# [Written instruction]
Swap each "Where should I click to" in the lines below for "Where do I need to click to", leaving everything else untouched.

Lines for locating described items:

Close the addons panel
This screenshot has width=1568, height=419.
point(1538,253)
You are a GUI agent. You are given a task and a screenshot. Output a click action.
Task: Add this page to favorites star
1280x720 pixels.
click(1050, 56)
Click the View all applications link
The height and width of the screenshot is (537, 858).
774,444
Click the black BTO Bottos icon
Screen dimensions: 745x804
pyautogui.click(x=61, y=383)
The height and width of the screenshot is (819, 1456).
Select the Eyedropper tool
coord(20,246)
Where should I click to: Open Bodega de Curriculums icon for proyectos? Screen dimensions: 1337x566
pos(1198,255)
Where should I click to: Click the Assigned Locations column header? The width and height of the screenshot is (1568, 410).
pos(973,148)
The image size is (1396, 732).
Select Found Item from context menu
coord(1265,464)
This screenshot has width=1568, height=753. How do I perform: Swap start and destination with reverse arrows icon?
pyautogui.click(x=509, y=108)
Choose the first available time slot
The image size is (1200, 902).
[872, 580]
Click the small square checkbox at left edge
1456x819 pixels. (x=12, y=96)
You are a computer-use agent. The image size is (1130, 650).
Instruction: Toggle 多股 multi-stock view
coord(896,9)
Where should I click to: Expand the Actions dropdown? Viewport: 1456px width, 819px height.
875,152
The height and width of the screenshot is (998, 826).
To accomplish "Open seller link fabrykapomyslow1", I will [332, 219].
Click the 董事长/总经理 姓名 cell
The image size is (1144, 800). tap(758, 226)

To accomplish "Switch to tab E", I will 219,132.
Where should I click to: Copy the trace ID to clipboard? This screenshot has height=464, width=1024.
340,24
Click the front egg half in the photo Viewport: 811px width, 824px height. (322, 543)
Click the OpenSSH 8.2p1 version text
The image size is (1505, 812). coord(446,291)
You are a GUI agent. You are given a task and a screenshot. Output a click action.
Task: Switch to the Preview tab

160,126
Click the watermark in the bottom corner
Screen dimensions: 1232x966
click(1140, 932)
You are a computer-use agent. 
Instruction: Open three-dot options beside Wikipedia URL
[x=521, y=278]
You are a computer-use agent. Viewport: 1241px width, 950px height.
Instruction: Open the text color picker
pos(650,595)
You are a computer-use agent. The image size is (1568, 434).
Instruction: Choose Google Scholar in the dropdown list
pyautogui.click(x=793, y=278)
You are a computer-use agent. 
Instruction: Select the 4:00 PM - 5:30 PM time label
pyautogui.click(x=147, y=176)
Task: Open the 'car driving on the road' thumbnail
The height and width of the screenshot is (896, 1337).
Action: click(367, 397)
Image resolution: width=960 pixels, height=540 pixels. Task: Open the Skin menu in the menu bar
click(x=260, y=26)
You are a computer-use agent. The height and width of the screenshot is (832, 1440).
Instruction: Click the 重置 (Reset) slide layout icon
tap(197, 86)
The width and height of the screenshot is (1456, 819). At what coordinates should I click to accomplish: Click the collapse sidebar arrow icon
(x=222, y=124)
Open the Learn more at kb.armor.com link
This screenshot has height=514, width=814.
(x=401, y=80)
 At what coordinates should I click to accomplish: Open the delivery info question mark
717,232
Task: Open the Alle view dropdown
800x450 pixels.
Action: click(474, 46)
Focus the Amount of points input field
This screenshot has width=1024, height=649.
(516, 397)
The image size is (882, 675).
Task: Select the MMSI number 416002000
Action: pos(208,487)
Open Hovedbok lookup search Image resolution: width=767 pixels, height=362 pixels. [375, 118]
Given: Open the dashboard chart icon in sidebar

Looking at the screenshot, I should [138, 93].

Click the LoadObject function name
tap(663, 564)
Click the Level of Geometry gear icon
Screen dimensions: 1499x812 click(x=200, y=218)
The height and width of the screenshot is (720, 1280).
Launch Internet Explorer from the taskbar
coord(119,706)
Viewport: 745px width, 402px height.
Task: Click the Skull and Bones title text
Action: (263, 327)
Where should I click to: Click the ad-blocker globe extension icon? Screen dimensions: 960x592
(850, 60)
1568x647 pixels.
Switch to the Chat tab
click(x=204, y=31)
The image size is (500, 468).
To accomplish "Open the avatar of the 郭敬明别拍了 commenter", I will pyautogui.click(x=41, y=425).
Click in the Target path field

# [Full solution]
Close the addons panel
This screenshot has width=1568, height=419.
point(1538,253)
You are a GUI agent. You are given a task and a screenshot. Output a click action.
Task: Add this page to favorites star
1280x720 pixels.
click(1050, 56)
Click the View all applications link
The height and width of the screenshot is (537, 858).
774,444
Click the black BTO Bottos icon
Screen dimensions: 745x804
pyautogui.click(x=61, y=383)
The height and width of the screenshot is (819, 1456).
Select the Eyedropper tool
coord(20,246)
Where do I need to click to: Open Bodega de Curriculums icon for proyectos? Screen dimensions: 1337x566
pos(1198,255)
Where do I need to click to: Click the Assigned Locations column header? The width and height of the screenshot is (1568, 410).
pos(973,148)
The image size is (1396, 732).
Select Found Item from context menu
coord(1265,464)
This screenshot has width=1568, height=753. How do I perform: Swap start and destination with reverse arrows icon?
pyautogui.click(x=509, y=108)
Choose the first available time slot
The image size is (1200, 902).
[872, 580]
Click the small square checkbox at left edge
1456x819 pixels. (x=12, y=96)
You are a computer-use agent. The image size is (1130, 650).
Instruction: Toggle 多股 multi-stock view
coord(896,9)
Where do I need to click to: Expand the Actions dropdown? Viewport: 1456px width, 819px height.
875,152
The height and width of the screenshot is (998, 826).
To accomplish "Open seller link fabrykapomyslow1", I will [332, 219].
Click the 董事长/总经理 姓名 cell
The image size is (1144, 800). tap(758, 226)

To accomplish "Switch to tab E", I will 219,132.
Where do I need to click to: Copy the trace ID to clipboard? This screenshot has height=464, width=1024.
340,24
Click the front egg half in the photo Viewport: 811px width, 824px height. (322, 543)
Click the OpenSSH 8.2p1 version text
The image size is (1505, 812). coord(446,291)
You are a GUI agent. You are given a task and a screenshot. Output a click action.
Task: Switch to the Preview tab

160,126
Click the watermark in the bottom corner
Screen dimensions: 1232x966
click(1140, 932)
You are a computer-use agent. 
Instruction: Open three-dot options beside Wikipedia URL
[x=521, y=278]
You are a computer-use agent. Viewport: 1241px width, 950px height.
Instruction: Open the text color picker
pos(650,595)
You are a computer-use agent. The image size is (1568, 434).
Instruction: Choose Google Scholar in the dropdown list
pyautogui.click(x=793, y=278)
You are a computer-use agent. 
Instruction: Select the 4:00 PM - 5:30 PM time label
pyautogui.click(x=147, y=176)
Task: Open the 'car driving on the road' thumbnail
The height and width of the screenshot is (896, 1337).
Action: click(367, 397)
Image resolution: width=960 pixels, height=540 pixels. Task: Open the Skin menu in the menu bar
click(x=260, y=26)
You are a computer-use agent. The height and width of the screenshot is (832, 1440).
Instruction: Click the 重置 (Reset) slide layout icon
tap(197, 86)
The width and height of the screenshot is (1456, 819). At what coordinates should I click to accomplish: Click the collapse sidebar arrow icon
(x=222, y=124)
Open the Learn more at kb.armor.com link
This screenshot has height=514, width=814.
(x=401, y=80)
 At what coordinates should I click to accomplish: Open the delivery info question mark
717,232
Task: Open the Alle view dropdown
800x450 pixels.
Action: click(474, 46)
Focus the Amount of points input field
This screenshot has width=1024, height=649.
(516, 397)
The image size is (882, 675).
Task: Select the MMSI number 416002000
Action: pos(208,487)
Open Hovedbok lookup search Image resolution: width=767 pixels, height=362 pixels. [375, 118]
Given: Open the dashboard chart icon in sidebar

Looking at the screenshot, I should [138, 93].

Click the LoadObject function name
tap(663, 564)
Click the Level of Geometry gear icon
Screen dimensions: 1499x812 click(x=200, y=218)
The height and width of the screenshot is (720, 1280).
Launch Internet Explorer from the taskbar
coord(119,706)
Viewport: 745px width, 402px height.
Task: Click the Skull and Bones title text
Action: (263, 327)
Where do I need to click to: Click the ad-blocker globe extension icon? Screen dimensions: 960x592
(850, 60)
1568x647 pixels.
Switch to the Chat tab
click(x=204, y=31)
The image size is (500, 468).
To accomplish "Open the avatar of the 郭敬明别拍了 commenter", I will pyautogui.click(x=41, y=425).
Click in the Target path field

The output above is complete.